Quando um grupo de tecelões de Rochdale inaugurou, em 1844, o primeiro armazém da sua cooperativa de consumo como alternativa de abastecimento a menor custo, os comerciantes riram da modesta iniciativa. Afinal, que perigo poderia representar um tosco armazém, mal abastecido, localizado numa rua secundária da cidade industrial?
No entanto, apesar do início modesto, o grupo sabia que só através da economia solidária e da persistência poderia iniciar um empreendimento que os libertaria do jugo nefasto do capitalismo. Assim, a cooperativa alcançou um crescimento inesperado, tornando-se referência para um movimento que se espalhou pelo mundo.

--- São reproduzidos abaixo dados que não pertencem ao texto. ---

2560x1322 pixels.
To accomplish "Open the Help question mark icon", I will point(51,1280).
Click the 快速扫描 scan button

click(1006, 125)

Na década de 90, no Paraná, repete-se uma situação que tem alguma similaridade com a experiência de Rochdale. As dificuldades impostas pelos planos econômicos forçaram o desaparecimento, entre dezenas de empresas, também de algumas cooperativas agropecuárias, deixando seus integrantes reféns, novamente, de empresas que ficariam com a parte principal da receita do seu trabalho como agricultores. Eles poderiam adotar uma postura de crítica ao sistema e às lideranças que não tiveram competência de sobreviver aos anos difíceis. No entanto, optaram por começar tudo de novo.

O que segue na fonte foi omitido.